法隆寺の蔵から発見された一通の手紙は世界の話題、謎、ミステリー、都市伝説として世界をざわつかせる事件となった。
そして残されていたパソコンには、小説投稿サイトに投稿していた異世界ハーレムライトノベルが残されており、とても下手な文章で読めたものではなかったが政府が解析したのち、プロの作家が改稿校正し出版され、世界中で翻訳され大ヒットとなった。
それは黒坂真琴が隠れオタクであったことを親類縁者やクラスメイトだけでなく、全世界の人々が知る事となるほどのヒットとなった。
さらにこの事件を受け、国内外の研究者が黒坂真琴の存在を詳しく調査し始めた。
ある大学教授は、真琴が戦国時代に築いた軍政改革や独自の戦術が、後の日本の戦国史に影響を与えた可能性を指摘した。
また、彼が残した書簡の中には、現代人しか知り得ないような技術的記述があり、その信憑性が議論されることとなった。
そして数ヶ月後、新たな手紙が再び発見された。
それは黒坂真琴自身が書き残した日記の一部であり、彼の苦悩と葛藤、そしてこの世界で生き抜く覚悟が綴られていた。
「元の世界に戻れるのだろうか。
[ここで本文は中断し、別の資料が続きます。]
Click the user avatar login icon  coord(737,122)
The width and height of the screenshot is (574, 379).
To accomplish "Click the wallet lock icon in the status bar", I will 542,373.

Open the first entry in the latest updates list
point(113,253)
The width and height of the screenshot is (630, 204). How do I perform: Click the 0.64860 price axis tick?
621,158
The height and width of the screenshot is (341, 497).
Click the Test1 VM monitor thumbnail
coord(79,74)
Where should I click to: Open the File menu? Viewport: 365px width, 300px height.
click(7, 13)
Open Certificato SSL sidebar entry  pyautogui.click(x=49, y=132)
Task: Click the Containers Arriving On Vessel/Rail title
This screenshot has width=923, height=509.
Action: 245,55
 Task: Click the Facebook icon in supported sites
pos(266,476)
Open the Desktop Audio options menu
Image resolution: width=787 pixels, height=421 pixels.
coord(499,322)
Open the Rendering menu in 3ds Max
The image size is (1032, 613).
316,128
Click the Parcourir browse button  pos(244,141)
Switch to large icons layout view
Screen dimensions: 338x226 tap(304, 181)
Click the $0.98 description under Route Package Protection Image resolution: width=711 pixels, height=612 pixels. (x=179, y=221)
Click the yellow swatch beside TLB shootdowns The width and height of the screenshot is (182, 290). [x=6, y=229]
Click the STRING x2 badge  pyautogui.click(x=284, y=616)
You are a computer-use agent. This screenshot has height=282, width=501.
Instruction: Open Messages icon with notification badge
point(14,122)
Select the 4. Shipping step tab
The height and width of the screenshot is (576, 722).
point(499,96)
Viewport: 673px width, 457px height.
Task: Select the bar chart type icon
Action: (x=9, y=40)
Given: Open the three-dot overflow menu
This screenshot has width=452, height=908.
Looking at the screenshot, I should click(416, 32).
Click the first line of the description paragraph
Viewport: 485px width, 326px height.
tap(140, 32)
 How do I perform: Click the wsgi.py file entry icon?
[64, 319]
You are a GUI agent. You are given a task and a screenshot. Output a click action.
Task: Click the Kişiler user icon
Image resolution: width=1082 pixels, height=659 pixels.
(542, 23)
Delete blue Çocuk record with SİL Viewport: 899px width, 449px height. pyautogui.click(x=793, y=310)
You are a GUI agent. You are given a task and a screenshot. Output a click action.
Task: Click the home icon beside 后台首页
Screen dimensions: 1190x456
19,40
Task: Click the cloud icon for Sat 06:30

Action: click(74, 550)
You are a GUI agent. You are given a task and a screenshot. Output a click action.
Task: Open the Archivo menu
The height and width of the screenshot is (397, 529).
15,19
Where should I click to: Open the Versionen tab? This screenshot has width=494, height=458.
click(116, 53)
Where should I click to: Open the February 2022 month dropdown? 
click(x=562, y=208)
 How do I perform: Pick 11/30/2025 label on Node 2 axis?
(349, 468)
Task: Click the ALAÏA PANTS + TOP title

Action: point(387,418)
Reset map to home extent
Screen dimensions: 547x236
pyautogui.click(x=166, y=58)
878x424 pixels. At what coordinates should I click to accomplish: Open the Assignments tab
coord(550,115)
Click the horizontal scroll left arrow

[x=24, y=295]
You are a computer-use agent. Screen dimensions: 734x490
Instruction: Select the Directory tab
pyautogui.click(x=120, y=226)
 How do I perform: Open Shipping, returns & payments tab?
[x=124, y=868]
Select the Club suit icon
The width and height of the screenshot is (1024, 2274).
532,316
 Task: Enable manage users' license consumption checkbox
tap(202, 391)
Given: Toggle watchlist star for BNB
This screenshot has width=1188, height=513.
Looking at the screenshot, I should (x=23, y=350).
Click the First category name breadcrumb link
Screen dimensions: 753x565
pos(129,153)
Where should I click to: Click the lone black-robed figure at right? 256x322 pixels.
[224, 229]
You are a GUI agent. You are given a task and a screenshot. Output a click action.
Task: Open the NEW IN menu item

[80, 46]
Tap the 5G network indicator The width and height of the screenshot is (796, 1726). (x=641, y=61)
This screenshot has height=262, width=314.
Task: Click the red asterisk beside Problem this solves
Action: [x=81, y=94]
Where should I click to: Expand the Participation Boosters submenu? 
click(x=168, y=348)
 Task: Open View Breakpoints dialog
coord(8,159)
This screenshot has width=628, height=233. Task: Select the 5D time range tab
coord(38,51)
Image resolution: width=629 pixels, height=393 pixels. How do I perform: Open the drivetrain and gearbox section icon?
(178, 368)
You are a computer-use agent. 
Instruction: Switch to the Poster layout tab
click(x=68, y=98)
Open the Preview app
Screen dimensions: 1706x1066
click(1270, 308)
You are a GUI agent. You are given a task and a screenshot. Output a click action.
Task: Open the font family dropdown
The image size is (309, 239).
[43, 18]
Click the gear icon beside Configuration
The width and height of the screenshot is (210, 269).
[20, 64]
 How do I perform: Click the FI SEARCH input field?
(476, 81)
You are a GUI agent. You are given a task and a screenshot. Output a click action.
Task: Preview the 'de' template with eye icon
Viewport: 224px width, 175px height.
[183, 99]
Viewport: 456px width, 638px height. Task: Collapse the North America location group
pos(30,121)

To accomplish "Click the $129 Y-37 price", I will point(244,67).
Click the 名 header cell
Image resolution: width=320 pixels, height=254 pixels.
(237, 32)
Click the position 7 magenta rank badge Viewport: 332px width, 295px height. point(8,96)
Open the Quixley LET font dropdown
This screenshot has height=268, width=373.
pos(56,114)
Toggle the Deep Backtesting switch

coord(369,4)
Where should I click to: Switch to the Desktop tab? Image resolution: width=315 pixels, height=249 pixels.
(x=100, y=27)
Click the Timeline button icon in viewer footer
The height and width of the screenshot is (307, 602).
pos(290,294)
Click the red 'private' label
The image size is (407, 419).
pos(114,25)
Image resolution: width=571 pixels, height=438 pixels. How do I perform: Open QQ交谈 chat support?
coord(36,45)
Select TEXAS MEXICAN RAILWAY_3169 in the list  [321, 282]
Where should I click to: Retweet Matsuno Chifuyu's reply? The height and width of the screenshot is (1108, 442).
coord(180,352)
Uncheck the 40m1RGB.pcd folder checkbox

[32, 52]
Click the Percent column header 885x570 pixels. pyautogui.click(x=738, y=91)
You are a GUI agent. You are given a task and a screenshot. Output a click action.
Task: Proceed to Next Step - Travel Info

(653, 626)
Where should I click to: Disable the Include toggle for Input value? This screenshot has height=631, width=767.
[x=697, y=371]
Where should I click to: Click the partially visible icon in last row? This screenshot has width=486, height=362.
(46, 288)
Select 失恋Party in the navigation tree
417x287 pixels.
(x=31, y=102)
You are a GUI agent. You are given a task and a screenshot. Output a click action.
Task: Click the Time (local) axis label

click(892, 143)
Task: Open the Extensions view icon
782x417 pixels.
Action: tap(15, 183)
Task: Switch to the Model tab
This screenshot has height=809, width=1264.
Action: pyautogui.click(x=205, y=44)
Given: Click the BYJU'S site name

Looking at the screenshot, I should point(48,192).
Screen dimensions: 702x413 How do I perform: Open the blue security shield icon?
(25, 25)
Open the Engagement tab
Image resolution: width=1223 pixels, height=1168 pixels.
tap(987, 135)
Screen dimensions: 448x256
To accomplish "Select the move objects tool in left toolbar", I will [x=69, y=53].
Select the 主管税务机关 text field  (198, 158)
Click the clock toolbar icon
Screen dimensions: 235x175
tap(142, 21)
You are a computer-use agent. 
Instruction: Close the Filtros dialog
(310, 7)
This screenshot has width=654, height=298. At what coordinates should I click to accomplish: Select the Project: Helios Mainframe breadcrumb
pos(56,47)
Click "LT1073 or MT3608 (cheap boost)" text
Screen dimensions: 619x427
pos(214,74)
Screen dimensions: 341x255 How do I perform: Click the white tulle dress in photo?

もし戻れたら、もう一度あの部屋で美少女ゲームをプレイしたい。しかし、私にはこの時代を生き抜く責務がある。信長公に忠誠を誓った以上、私はこの世界で武士として生きる」
この日記の発見により、黒坂真琴が単なる都市伝説ではなく、歴史の一部であったことがさらに裏付けられたのだった。
しかし、彼の望みどおり、パソコンに残された黒歴史を完全に消し去ることはできなかった。
彼の作品は後世に受け継がれ、現代のオタク文化にすら影響を与える伝説となったのだった。